The task:
Give the lines from the one containing "Where should I click to: Add" up to and including the one containing "Click the 微信支付" as a JSON list of strings, one string per line, with blank lines left out.
[BEGIN Given records]
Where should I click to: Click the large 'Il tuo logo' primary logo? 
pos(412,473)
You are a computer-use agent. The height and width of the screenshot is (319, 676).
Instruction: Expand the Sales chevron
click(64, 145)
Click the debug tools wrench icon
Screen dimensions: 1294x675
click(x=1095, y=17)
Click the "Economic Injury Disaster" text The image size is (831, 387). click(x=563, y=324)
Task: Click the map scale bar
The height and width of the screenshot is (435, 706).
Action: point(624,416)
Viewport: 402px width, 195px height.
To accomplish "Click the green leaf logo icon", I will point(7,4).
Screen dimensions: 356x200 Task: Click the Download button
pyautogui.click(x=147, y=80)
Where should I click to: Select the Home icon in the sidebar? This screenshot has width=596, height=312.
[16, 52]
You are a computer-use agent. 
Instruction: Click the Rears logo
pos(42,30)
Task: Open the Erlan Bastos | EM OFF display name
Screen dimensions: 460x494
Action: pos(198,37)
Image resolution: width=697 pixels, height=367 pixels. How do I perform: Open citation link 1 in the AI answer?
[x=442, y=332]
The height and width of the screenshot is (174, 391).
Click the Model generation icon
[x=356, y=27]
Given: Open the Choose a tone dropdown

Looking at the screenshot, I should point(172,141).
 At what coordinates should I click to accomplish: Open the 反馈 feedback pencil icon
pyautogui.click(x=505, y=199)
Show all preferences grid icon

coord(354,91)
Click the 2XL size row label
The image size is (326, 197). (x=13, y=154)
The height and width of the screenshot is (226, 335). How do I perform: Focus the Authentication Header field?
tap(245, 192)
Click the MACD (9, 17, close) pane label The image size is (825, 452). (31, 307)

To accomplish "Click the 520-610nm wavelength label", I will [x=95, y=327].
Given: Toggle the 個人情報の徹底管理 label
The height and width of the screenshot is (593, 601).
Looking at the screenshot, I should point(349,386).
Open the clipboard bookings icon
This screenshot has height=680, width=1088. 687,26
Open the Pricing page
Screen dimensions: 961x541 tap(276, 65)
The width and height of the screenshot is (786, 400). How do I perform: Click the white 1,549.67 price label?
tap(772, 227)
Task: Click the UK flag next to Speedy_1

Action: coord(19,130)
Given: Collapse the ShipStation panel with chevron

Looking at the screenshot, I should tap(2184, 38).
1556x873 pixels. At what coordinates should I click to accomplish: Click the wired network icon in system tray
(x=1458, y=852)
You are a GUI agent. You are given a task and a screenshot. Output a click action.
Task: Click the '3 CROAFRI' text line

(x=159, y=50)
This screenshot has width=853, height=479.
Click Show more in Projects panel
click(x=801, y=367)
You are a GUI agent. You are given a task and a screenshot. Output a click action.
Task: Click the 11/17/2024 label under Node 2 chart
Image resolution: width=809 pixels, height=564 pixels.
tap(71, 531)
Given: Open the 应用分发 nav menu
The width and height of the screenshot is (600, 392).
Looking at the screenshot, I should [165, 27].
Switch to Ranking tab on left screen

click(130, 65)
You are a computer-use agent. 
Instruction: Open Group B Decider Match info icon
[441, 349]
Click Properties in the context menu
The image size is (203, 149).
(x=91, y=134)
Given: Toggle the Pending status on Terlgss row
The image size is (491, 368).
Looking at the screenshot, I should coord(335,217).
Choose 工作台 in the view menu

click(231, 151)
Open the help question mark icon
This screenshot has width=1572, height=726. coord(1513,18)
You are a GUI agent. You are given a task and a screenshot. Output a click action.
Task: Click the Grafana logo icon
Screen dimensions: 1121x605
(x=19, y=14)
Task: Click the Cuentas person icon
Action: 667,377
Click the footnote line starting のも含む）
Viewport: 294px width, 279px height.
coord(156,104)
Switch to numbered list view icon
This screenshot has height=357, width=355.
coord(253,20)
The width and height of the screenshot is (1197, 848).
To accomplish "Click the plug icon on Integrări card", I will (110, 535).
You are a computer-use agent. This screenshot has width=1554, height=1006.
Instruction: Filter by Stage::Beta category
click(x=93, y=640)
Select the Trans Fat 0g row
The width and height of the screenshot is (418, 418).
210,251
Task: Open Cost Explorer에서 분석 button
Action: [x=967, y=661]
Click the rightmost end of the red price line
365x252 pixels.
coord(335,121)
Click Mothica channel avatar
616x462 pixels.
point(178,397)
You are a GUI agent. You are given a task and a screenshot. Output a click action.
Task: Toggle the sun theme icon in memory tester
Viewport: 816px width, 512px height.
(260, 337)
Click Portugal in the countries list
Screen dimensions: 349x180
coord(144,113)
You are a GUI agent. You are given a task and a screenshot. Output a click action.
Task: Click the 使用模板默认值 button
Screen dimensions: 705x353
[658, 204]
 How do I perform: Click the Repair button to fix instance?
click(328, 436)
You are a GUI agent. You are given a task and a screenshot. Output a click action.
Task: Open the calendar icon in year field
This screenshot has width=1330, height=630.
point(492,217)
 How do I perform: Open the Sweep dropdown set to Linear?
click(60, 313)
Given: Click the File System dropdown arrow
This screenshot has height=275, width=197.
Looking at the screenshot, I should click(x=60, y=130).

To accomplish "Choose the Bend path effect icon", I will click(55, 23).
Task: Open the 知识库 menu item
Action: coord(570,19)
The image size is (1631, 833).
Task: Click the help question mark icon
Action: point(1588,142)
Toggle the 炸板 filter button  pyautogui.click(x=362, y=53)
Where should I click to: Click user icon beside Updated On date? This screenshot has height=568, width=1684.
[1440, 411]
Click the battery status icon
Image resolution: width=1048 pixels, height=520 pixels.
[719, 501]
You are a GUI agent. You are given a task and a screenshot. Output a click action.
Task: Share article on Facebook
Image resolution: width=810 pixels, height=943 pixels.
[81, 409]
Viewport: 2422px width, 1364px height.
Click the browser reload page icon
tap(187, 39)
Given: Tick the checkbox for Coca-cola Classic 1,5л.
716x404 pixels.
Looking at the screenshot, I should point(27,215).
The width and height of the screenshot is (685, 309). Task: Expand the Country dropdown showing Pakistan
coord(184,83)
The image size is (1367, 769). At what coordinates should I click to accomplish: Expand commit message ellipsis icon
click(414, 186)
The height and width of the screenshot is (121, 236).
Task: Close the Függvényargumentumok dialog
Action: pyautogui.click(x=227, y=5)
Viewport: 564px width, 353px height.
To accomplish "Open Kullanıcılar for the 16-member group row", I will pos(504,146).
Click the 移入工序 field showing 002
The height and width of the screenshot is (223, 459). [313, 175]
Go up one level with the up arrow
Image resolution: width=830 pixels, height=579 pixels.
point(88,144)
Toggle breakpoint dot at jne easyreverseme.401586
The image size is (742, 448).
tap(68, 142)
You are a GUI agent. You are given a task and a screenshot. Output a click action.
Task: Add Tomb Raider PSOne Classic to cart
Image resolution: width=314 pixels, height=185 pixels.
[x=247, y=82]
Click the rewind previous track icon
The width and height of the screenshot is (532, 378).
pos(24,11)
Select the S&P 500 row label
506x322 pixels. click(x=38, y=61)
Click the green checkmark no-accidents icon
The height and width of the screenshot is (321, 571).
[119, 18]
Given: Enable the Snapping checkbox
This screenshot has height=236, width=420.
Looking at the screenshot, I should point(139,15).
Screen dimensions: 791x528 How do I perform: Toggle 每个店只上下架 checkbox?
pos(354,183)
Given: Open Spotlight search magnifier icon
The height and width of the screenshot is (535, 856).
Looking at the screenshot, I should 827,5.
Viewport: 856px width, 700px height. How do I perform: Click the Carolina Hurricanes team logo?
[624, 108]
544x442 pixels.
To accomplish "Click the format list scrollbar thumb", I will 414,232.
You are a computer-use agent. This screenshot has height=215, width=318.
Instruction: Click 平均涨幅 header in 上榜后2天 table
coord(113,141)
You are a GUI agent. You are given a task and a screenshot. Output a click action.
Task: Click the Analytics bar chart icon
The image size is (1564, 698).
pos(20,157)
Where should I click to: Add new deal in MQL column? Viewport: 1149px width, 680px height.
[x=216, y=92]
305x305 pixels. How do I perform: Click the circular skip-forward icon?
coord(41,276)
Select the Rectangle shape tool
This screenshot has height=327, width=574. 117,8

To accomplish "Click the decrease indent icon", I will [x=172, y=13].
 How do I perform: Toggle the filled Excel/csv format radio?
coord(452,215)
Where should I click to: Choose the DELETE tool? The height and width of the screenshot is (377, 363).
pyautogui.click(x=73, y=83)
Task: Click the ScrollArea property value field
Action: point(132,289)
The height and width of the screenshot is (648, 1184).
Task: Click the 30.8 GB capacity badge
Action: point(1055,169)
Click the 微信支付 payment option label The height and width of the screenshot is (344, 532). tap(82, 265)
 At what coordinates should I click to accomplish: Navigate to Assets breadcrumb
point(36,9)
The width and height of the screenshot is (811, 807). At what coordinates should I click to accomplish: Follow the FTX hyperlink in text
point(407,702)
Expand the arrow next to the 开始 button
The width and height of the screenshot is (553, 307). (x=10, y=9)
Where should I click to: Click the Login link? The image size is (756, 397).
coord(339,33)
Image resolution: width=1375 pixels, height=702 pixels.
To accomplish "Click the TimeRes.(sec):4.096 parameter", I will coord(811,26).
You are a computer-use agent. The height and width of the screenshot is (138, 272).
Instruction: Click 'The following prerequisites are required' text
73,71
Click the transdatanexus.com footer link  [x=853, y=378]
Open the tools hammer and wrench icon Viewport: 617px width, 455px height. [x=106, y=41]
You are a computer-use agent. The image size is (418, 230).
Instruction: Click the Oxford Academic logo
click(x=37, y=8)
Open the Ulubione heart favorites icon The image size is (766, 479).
[END Given records]
Result of this task:
[
  "Where should I click to: Add new deal in MQL column? Viewport: 1149px width, 680px height.",
  "[x=216, y=92]",
  "305x305 pixels. How do I perform: Click the circular skip-forward icon?",
  "coord(41,276)",
  "Select the Rectangle shape tool",
  "This screenshot has height=327, width=574. 117,8",
  "To accomplish \"Click the decrease indent icon\", I will [x=172, y=13].",
  " How do I perform: Toggle the filled Excel/csv format radio?",
  "coord(452,215)",
  "Where should I click to: Choose the DELETE tool? The height and width of the screenshot is (377, 363).",
  "pyautogui.click(x=73, y=83)",
  "Task: Click the ScrollArea property value field",
  "Action: point(132,289)",
  "The height and width of the screenshot is (648, 1184).",
  "Task: Click the 30.8 GB capacity badge",
  "Action: point(1055,169)",
  "Click the 微信支付 payment option label The height and width of the screenshot is (344, 532). tap(82, 265)"
]